Reputation: 6472
Suppose you have got a list comprehension in python, like
Values = [ f(x) for x in range( 0, 1000 ) ]
with f being just a function without side effects. So all the entries can be computed independently.
Is Python able to increase the performance of this list comprehension compared with the "obvious" implementation; e.g. by shared-memory-parallelization on multicore CPUs?
Upvotes: 9
Views: 4320
Reputation: 27585
Try if the following can be faster:
Values = map(f,range(0,1000))
That's a functionnal manner to code
Another idea is to replace all occurences of Values in the code by the generator expression
imap(f,range(0,1000)) # Python < 3
map(f,range(0,1000)) # Python 3
Upvotes: 0
Reputation: 53879
In Python 3.2 they added concurrent.futures
, a nice library for solving problems concurrently. Consider this example:
import math, time
from concurrent import futures
PRIMES = [112272535095293, 112582705942171, 112272535095293, 115280095190773, 115797848077099, 1099726899285419, 112272535095293, 112582705942171, 112272535095293, 115280095190773, 115797848077099, 1099726899285419]
def is_prime(n):
if n % 2 == 0:
return False
sqrt_n = int(math.floor(math.sqrt(n)))
for i in range(3, sqrt_n + 1, 2):
if n % i == 0:
return False
return True
def bench(f):
start = time.time()
f()
elapsed = time.time() - start
print("Completed in {} seconds".format(elapsed))
def concurrent():
with futures.ProcessPoolExecutor() as executor:
values = list(executor.map(is_prime, PRIMES))
def listcomp():
values = [is_prime(x) for x in PRIMES]
Results on my quad core:
>>> bench(listcomp)
Completed in 14.463825941085815 seconds
>>> bench(concurrent)
Completed in 3.818351984024048 seconds
Upvotes: 10
Reputation: 363807
No, Python will not magically parallelize this for you. In fact, it can't, since it cannot prove the independence of the entries; that would require a great deal of program inspection/verification, which is impossible to get right in the general case.
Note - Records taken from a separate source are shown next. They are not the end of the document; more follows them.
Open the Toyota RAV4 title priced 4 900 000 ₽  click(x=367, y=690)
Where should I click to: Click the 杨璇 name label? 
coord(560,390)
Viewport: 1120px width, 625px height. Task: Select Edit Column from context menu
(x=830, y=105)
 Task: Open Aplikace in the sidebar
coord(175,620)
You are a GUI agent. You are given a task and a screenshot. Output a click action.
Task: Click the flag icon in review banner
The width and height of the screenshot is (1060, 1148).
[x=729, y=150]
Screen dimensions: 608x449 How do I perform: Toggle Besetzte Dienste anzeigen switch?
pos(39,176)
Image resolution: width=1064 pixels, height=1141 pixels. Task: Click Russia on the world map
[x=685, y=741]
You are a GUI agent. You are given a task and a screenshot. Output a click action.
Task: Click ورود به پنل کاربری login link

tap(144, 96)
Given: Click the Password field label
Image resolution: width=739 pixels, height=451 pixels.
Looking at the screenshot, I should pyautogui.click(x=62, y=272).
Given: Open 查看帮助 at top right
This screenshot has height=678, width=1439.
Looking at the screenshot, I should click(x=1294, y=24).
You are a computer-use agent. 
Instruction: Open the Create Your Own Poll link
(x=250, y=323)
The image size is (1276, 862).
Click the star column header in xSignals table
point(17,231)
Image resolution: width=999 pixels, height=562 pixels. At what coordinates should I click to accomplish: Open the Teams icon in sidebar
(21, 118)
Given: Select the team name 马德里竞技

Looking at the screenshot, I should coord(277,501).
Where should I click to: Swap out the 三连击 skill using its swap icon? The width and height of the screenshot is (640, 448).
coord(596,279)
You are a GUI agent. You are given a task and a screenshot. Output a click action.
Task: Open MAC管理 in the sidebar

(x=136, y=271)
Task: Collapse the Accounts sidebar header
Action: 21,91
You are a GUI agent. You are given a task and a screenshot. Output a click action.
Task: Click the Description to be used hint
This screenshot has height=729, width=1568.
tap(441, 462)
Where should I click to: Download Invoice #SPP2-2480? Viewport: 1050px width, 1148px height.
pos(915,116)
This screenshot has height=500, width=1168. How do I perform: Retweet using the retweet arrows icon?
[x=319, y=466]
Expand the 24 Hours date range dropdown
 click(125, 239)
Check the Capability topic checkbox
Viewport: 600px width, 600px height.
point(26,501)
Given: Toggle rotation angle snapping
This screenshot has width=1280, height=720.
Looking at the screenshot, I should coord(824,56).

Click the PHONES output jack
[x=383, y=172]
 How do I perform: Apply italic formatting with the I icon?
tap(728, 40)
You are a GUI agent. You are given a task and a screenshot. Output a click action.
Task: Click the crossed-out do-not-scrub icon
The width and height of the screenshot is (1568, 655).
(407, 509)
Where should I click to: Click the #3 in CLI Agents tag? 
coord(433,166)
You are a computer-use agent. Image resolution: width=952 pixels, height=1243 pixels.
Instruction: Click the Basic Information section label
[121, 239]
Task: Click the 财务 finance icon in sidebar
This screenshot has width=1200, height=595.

If you want quick coarse-grained multicore parallelism, I recommend joblib instead:
from joblib import delayed, Parallel
values = Parallel(n_jobs=NUM_CPUS)(delayed(f)(x) for x in range(1000))
Not only have I witnessed near-linear speedups using this library, it also has the great feature of signals such as the one from Ctrl-C onto its worker processes, which cannot be said of all multiprocess libraries.
Note that joblib doesn't really support shared-memory parallelism: it spawns worker processes, not threads, so it incurs some communication overhead from sending data to workers and results back to the master process.